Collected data
..............................

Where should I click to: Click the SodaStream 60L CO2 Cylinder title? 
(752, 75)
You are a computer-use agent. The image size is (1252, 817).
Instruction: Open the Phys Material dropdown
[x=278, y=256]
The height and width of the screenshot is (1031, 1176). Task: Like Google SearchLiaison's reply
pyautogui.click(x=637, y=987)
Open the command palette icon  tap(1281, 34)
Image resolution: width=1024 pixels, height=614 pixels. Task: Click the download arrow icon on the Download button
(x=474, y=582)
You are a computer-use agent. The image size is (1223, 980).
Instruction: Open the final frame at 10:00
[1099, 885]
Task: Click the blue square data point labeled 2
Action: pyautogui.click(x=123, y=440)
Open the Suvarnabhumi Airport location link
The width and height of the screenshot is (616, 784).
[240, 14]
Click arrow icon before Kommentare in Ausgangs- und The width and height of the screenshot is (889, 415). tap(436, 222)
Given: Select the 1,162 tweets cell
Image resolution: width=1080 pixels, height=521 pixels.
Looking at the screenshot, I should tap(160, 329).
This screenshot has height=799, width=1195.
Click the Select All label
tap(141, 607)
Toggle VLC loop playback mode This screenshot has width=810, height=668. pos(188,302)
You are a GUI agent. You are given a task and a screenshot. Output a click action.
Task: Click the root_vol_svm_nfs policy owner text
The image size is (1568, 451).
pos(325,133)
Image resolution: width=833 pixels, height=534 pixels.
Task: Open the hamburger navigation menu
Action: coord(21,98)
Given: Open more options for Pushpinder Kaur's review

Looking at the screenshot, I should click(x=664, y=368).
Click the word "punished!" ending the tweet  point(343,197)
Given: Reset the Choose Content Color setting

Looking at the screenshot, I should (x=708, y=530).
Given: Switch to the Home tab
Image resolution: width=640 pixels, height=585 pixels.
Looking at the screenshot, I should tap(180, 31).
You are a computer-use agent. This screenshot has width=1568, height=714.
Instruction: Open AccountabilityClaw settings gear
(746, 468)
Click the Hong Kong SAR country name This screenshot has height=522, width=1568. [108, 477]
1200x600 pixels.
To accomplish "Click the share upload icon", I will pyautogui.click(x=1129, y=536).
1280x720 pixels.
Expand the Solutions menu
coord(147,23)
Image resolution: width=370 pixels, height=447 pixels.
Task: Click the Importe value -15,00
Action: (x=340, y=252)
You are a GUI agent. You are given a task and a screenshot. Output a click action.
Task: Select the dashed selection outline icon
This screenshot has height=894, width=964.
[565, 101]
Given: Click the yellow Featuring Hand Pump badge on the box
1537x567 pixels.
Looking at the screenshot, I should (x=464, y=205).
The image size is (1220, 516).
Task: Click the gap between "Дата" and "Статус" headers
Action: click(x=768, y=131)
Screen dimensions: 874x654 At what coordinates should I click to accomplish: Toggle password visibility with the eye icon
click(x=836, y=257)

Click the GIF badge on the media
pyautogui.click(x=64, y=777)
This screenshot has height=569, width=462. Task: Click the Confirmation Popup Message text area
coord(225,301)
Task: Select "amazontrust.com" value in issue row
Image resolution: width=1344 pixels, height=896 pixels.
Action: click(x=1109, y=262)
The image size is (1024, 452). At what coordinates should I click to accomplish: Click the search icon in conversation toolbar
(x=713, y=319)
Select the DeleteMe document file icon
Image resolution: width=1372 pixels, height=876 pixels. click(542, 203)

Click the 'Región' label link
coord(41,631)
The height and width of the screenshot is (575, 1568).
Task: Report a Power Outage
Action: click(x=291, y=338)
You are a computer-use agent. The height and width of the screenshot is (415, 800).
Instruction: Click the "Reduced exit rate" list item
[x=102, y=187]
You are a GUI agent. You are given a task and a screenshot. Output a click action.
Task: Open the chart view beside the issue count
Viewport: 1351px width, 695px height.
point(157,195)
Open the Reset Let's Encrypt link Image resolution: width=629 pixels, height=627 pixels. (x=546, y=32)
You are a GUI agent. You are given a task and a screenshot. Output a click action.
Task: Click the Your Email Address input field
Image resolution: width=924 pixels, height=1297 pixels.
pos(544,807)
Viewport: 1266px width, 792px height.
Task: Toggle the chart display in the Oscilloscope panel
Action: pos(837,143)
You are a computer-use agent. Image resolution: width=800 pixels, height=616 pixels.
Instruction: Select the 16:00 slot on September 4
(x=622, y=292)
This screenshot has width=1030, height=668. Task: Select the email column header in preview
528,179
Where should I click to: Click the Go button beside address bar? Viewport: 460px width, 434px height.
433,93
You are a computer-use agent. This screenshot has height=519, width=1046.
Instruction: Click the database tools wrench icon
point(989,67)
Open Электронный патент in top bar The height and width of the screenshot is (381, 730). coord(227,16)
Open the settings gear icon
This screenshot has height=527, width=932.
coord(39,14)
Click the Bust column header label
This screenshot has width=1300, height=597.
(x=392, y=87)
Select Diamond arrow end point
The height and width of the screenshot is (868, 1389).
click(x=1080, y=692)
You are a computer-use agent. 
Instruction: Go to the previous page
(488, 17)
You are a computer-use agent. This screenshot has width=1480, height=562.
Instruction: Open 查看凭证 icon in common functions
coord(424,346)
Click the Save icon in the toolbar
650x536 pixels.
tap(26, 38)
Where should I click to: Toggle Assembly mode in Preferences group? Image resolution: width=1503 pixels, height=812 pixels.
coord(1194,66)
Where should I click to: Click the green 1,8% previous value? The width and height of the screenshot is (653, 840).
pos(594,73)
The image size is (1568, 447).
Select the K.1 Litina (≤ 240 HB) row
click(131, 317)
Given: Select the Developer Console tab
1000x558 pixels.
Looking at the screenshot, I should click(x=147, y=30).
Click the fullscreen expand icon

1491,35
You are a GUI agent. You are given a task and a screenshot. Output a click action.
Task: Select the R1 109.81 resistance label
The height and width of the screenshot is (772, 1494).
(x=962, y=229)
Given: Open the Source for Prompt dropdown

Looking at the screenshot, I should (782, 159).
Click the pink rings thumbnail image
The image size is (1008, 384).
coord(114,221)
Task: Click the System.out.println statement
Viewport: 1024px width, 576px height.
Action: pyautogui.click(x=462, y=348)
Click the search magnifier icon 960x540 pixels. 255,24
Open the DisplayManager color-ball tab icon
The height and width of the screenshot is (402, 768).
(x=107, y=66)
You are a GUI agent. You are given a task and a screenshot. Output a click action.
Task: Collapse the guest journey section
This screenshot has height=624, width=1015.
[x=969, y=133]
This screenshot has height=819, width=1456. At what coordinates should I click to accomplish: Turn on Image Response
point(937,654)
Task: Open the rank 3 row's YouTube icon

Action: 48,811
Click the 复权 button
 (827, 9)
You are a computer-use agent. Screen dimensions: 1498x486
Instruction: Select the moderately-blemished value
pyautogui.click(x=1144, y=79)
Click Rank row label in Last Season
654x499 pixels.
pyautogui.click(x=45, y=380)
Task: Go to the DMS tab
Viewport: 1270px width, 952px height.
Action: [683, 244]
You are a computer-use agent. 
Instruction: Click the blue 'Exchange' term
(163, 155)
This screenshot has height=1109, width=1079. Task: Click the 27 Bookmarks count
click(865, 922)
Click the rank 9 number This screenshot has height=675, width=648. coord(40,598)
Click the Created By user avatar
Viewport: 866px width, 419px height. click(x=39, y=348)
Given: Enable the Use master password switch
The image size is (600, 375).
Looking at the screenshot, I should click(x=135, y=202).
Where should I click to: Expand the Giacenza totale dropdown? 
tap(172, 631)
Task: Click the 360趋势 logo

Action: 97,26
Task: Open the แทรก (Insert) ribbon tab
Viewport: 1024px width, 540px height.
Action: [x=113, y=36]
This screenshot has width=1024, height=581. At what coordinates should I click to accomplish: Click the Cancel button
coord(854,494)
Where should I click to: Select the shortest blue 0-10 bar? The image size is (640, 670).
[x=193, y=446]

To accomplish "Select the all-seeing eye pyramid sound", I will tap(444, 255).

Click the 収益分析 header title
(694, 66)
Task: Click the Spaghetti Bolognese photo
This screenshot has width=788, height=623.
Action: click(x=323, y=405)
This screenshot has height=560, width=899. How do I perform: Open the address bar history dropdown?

..............................

[WHAT IS REQUIRED]
Your answer should consist only of the lines above between the line holding "The image size is (1568, 451)." and the line holding "Click the word", inclusive, each transcribed exactly.

[ANSWER TO THE PROBLEM]
The image size is (1568, 451).
pos(325,133)
Image resolution: width=833 pixels, height=534 pixels.
Task: Open the hamburger navigation menu
Action: coord(21,98)
Given: Open more options for Pushpinder Kaur's review

Looking at the screenshot, I should click(x=664, y=368).
Click the word "punished!" ending the tweet  point(343,197)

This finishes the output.